# DATA EXTRACT start

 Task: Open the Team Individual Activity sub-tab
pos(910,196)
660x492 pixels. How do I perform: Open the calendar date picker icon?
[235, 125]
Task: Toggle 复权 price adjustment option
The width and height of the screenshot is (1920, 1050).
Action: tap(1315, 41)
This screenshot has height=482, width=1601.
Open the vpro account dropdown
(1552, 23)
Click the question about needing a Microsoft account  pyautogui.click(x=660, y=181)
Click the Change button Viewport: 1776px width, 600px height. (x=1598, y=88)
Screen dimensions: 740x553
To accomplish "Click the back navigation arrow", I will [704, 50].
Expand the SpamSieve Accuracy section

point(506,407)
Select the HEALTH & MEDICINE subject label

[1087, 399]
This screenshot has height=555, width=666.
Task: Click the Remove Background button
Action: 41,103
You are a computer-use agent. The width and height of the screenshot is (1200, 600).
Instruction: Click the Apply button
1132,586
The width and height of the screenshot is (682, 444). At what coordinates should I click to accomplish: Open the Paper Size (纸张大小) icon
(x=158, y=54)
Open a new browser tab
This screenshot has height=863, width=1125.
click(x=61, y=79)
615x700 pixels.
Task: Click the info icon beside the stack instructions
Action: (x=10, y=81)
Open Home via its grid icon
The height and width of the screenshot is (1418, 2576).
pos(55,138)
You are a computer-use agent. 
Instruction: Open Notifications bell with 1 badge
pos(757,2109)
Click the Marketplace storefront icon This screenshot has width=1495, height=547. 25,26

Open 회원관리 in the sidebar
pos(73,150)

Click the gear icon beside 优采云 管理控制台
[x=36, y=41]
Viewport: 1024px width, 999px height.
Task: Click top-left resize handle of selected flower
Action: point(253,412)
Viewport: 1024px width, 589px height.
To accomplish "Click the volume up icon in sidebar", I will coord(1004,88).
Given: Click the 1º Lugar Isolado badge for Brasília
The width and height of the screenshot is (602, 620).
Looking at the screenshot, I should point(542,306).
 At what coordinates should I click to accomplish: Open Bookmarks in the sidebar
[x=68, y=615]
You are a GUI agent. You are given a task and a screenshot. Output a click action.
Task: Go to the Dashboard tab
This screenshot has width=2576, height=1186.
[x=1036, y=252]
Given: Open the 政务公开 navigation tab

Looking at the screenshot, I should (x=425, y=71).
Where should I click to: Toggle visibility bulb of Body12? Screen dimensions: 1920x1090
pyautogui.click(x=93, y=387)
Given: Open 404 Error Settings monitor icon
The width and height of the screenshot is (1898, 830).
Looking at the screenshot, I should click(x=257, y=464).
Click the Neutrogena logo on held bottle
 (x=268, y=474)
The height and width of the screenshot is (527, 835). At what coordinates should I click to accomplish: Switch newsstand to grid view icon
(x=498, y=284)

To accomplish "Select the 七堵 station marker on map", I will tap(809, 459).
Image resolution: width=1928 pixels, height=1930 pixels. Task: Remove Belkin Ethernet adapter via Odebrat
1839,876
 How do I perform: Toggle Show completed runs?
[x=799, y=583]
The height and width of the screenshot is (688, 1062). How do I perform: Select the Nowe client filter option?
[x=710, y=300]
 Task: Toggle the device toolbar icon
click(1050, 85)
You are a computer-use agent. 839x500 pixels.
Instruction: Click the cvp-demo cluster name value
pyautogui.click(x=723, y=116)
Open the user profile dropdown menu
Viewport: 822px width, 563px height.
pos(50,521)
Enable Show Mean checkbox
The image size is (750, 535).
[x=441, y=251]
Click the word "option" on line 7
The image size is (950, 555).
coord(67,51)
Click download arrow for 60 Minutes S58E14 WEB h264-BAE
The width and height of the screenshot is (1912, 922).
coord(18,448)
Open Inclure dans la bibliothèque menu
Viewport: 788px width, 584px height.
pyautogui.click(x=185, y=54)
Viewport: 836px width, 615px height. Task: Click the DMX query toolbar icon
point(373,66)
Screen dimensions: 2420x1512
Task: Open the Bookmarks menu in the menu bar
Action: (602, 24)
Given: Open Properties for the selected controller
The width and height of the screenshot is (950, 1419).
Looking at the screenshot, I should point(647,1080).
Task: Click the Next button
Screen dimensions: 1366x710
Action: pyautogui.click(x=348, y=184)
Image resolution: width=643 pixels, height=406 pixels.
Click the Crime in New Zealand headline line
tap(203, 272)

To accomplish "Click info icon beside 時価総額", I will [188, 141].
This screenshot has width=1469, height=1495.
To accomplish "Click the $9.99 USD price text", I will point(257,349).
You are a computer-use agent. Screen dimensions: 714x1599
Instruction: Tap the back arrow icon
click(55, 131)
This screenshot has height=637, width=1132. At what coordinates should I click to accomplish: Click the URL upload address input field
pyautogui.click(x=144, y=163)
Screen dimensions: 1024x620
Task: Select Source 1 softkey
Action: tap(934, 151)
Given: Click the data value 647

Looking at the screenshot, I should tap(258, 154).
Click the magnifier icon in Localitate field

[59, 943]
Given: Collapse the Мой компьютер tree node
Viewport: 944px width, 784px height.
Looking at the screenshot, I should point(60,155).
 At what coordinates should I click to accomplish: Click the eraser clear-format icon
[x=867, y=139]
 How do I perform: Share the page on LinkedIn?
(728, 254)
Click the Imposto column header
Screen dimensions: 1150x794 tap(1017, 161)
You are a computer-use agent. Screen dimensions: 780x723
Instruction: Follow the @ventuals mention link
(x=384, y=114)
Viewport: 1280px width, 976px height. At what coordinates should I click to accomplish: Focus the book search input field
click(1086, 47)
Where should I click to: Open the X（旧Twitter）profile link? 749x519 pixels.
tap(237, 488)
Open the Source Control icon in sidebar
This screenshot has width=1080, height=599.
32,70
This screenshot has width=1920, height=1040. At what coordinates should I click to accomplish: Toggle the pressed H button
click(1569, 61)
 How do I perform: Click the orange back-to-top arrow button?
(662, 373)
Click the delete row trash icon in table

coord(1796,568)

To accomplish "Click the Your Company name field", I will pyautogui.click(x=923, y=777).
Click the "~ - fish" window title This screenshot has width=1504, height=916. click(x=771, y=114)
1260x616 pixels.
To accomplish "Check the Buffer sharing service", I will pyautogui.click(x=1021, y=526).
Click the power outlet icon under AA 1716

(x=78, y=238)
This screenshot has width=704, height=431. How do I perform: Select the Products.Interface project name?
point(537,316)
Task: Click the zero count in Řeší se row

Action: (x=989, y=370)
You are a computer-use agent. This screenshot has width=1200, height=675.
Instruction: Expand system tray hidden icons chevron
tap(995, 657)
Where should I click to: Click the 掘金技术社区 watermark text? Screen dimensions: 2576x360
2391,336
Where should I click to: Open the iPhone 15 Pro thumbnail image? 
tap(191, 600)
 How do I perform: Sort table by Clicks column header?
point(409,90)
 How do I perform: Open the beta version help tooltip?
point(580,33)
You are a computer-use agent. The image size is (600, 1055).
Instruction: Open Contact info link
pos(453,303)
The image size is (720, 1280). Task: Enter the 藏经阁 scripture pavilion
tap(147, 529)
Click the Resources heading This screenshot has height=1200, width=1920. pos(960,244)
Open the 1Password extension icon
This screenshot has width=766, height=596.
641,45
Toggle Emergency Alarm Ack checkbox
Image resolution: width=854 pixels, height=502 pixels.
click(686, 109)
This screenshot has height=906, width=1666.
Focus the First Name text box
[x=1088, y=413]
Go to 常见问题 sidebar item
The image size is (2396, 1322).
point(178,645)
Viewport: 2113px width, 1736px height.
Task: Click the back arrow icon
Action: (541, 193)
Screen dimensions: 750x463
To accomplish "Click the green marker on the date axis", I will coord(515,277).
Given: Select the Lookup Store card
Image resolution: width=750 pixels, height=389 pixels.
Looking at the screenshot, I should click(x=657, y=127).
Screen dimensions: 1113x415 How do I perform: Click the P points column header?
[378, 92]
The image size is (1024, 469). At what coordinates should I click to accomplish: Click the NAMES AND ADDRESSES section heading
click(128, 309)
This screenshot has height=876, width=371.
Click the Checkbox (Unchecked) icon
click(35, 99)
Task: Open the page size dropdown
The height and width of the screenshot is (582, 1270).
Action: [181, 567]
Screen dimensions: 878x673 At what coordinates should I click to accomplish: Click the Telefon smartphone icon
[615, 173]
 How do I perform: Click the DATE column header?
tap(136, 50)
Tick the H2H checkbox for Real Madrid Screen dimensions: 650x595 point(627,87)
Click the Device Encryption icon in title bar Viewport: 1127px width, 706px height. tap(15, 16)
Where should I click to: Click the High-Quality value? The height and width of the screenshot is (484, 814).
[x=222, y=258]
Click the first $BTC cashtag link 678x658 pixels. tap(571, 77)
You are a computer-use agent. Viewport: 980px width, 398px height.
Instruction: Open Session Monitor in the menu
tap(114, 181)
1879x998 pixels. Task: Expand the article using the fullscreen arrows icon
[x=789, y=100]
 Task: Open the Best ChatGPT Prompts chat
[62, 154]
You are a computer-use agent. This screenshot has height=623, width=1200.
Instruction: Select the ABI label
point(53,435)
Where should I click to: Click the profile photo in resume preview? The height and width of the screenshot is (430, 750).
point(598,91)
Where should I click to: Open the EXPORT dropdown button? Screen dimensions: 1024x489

# DATA EXTRACT end

Copy, word for word, the stretch from the first line above through the line containing "Click the Change".

EXERCISE SOLUTION.
 Task: Open the Team Individual Activity sub-tab
pos(910,196)
660x492 pixels. How do I perform: Open the calendar date picker icon?
[235, 125]
Task: Toggle 复权 price adjustment option
The width and height of the screenshot is (1920, 1050).
Action: tap(1315, 41)
This screenshot has height=482, width=1601.
Open the vpro account dropdown
(1552, 23)
Click the question about needing a Microsoft account  pyautogui.click(x=660, y=181)
Click the Change button Viewport: 1776px width, 600px height. (x=1598, y=88)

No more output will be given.